You know the thing that I find most amusing about the NY race is that what they are basically telling every moderate Republican across the country is that it doesn’t matter if you’ve been a loyal Republican for decades, it doesn’t matter if you know the district and the people, it doesn’t matter if you fit the district, and it doesn’t matter that you have given decades to the party.
What matters is orthodoxy, or obedience to principles of fiscal responsibility the GOP hasn't actually lived up to in a generation and fealty to discrimination against gay couples and banning all abortion.
This is effective as a rallying cry, but someone open to persuasion is confronted by some uncomfortable facts. The first is that these conservatives have yet to tell us what spending they would specifically cut.
By spending, I mean entitlements and defense, the only two areas where any serious effort to cut the debt will be found. Which entitlements does the GOP propose slashing? (Yes, slashing really is the only option to get us back to fiscal sanity.) Which war does the GOP propose ending? Which troops does it believe should be brought back to the US or laid off? How will Medicare by saved?
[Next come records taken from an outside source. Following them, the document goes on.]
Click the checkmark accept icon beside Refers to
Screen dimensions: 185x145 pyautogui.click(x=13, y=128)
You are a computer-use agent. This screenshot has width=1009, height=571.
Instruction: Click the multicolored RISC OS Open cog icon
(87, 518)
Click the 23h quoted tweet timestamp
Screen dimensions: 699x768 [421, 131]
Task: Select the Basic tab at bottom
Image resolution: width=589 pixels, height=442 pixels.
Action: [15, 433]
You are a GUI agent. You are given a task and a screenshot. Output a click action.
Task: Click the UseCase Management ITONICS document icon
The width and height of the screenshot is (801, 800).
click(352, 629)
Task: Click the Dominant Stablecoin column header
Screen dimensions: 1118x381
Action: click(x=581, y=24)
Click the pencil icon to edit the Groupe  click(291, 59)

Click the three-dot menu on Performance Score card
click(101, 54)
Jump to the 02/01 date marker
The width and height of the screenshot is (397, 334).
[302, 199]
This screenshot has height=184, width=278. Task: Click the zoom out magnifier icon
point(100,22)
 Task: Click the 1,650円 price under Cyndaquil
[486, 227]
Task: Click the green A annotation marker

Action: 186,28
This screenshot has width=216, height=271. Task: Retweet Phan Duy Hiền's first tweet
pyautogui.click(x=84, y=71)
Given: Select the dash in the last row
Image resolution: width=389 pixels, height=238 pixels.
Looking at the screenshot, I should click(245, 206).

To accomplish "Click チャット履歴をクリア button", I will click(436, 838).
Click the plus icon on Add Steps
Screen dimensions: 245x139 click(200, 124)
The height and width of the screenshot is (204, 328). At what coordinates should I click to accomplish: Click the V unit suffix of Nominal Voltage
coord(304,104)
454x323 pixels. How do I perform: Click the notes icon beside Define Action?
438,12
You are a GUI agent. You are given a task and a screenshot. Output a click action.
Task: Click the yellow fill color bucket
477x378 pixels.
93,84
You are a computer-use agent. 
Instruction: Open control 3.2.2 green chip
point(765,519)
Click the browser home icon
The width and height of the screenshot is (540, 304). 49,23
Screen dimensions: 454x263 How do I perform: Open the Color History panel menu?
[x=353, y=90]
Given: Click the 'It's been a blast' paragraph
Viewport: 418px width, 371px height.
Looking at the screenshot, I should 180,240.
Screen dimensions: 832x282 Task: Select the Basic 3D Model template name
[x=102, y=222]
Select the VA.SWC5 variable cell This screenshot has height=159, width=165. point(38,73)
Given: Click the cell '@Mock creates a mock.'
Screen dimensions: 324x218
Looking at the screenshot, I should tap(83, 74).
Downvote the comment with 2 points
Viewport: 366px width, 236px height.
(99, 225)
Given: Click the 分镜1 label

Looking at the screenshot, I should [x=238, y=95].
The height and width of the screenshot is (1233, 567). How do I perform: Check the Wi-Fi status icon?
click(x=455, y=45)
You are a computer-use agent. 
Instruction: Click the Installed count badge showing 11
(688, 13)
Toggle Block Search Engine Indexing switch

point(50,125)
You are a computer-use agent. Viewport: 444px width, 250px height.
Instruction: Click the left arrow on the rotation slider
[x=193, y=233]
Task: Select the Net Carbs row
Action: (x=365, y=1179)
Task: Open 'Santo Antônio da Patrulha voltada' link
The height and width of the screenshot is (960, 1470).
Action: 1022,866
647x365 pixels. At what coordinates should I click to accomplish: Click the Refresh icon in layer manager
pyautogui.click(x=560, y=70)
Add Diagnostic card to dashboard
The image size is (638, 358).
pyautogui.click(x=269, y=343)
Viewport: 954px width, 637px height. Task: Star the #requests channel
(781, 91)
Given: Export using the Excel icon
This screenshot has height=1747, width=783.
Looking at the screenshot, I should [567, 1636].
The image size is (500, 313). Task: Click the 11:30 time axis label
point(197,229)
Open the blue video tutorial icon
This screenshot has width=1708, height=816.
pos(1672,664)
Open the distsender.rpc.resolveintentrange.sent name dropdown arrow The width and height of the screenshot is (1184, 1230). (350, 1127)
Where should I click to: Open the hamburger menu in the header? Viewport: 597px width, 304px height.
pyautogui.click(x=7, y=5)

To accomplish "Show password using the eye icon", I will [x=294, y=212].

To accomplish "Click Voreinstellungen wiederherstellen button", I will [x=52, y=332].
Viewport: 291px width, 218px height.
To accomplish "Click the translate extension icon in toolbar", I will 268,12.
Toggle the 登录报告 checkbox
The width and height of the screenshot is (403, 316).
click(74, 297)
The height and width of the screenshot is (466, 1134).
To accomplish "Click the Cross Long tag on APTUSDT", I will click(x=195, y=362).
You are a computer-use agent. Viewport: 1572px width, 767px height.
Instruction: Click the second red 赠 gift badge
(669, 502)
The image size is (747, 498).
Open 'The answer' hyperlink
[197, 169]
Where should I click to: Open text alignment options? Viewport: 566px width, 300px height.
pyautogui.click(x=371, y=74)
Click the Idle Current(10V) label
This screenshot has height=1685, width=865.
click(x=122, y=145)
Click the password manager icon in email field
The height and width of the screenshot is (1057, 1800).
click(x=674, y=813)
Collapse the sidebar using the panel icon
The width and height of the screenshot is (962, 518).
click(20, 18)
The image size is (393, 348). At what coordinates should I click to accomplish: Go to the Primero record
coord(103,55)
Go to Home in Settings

On the social issues, the practical questions are just as salient. We know that the GOP is horrified by gay people and our relationships. So what rights does the GOP believe gay couples should have? Civil unions? Domestic partnerships? Or nothing but psychiatric treatment? Which specific rights that straight couples have should gay couples be denied?
And on abortion: does the GOP favor making abortion illegal in all cases if Roe is overturned? Or legal in some respects? Again: I have no idea what the actual policy is. Until these proposals are actually fleshed out, we should regard this upsurge as therapy, not politics. But we should also encourage the practical policies to be spelled out.